Zweitens handelt es sich bei jenen Idealen selbstverständlich nicht um willkürliche Phantasiebilder, etwa um sinnliche Vorstellungen, egoistische Wünsche, rohe Anthropomorphismen. Dies würde einer untergeordneten Stufe der religiösen Entwicklung entsprechen. Deswegen sagte ich »meine heiligsten Ideale«. Das »heilig« soll aber bedeuten diejenigen Ideale, welche ich kraft meiner Eigenschaft als Vernunftwesen und in Rücksicht auf meinen Willen als den einer sittlichen Persönlichkeit besitze. Die Idee der Menschheit soll im Gefühl als eine unendliche Macht ergriffen werden, so daß sie aus einem Ideal ein höchstes Gut wird, aus einem leitenden Ziel ein sicherer Besitz des Lebens. Dann liegt, daß ich eben in jene unendliche Macht das Vertrauen setze, meine sittliche Arbeit findet in ihr die Kraft des Gelingens. Hierauf gründet sich hauptsächlich die Unentbehrlichkeit der Religion neben der Moral, um uns gegenüber der Strenge des Gesetzes im Bewußtsein der eigenen Schwäche nicht verzweifeln zu lassen.

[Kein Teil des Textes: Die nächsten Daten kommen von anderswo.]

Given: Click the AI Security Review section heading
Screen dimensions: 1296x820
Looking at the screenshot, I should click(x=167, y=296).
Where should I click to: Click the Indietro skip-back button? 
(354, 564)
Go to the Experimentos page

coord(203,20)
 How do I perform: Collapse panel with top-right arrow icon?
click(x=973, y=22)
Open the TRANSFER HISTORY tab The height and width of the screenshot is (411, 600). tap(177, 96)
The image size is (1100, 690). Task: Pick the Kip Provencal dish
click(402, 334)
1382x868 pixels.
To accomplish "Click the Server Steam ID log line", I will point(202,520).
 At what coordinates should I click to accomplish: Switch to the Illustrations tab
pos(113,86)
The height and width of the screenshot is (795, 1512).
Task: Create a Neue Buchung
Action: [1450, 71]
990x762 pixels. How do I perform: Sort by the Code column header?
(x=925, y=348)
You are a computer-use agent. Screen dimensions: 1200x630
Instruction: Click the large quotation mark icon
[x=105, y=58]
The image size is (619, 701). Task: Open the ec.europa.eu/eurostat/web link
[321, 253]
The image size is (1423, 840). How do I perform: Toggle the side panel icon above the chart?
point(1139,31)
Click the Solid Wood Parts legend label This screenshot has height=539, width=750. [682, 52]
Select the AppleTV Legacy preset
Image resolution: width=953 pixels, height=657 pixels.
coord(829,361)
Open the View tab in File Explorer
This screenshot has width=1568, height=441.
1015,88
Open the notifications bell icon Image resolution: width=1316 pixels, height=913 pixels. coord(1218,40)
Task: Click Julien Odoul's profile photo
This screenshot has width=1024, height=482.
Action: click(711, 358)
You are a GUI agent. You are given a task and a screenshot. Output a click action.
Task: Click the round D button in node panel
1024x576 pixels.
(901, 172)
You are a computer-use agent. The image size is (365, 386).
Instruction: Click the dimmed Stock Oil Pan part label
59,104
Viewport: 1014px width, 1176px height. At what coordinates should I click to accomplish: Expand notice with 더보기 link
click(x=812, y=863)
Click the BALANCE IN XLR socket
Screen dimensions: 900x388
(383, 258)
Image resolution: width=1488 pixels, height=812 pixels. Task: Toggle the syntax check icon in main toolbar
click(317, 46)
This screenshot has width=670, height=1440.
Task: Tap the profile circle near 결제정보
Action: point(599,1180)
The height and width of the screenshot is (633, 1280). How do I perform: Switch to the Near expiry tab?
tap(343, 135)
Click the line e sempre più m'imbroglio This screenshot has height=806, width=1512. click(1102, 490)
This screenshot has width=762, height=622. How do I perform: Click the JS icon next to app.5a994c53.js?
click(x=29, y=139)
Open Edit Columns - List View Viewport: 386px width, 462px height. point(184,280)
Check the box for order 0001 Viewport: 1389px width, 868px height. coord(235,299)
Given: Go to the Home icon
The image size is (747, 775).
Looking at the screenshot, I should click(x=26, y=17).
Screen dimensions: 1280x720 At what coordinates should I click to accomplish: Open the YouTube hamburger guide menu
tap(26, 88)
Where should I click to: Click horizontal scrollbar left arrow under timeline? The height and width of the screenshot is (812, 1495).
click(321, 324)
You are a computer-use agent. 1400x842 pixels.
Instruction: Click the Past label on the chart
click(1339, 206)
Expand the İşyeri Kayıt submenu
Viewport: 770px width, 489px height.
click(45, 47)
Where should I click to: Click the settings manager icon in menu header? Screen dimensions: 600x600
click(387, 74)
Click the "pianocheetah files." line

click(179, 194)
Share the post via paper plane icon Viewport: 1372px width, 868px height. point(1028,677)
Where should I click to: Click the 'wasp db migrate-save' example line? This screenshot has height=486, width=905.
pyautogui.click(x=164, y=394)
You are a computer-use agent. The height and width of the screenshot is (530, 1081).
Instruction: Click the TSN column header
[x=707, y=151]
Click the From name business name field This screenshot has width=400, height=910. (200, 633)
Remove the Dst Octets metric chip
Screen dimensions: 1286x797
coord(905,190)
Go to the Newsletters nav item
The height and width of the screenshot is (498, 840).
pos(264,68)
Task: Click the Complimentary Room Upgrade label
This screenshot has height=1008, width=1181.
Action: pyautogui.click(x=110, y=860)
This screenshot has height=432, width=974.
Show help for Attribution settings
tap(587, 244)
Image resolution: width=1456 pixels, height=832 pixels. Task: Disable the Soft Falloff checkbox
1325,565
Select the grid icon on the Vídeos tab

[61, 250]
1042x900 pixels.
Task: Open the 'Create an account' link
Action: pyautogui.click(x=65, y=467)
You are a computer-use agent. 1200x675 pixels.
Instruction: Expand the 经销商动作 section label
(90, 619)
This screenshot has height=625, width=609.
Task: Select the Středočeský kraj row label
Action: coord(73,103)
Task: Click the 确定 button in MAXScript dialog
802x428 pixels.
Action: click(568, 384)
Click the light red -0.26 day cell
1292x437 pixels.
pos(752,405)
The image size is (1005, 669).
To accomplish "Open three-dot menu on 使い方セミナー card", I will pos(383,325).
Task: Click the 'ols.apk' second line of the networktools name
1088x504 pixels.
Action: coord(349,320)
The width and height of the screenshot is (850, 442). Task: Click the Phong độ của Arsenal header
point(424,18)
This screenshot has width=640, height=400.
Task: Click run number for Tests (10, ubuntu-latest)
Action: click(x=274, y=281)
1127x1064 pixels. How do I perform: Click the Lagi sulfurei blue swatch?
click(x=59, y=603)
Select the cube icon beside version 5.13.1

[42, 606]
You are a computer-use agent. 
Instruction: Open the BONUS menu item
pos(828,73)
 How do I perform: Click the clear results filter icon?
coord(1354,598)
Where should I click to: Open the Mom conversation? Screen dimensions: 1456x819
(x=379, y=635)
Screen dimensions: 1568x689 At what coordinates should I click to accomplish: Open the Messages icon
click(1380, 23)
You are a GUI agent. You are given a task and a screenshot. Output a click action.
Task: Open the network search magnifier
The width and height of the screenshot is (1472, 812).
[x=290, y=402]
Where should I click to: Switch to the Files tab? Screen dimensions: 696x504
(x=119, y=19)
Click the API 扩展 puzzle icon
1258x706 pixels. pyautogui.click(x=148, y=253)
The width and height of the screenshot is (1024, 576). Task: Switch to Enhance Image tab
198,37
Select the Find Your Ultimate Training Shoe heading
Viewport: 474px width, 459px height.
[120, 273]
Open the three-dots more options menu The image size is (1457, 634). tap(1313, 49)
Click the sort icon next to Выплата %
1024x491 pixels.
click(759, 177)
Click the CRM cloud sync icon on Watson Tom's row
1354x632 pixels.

Es liegt aber freilich darin auch die Voraussetzung, daß ich eine sittliche Persönlichkeit, ein Selbstzweck bin oder sein will. Wer nicht zugibt, daß ich durch meine Existenz als vernünftiges Wesen die Bestimmung des Sittengesetzes zu erfüllen habe, daß ich überhaupt das Bewußtsein der Pflicht besitze, mit dem ist, allerdings über religiöse Fragen nicht zu verhandeln. Man kann über die Begründung der sittlichen Forderung verschiedene Ansichten haben, aber ihre Tatsächlichkeit muß vorausgesetzt werden. Denn die Begründung der Ethik ist zwar, wie oben dargelegt, unabhängig von der Religion, die Religion jedoch, insoweit sie dies wirklich im höchsten Sinn sein will und nicht in Heuchelei oder äußerlichem Zeremoniendienste besteht, setzt im Menschen den Willen voraus, gut zu sein.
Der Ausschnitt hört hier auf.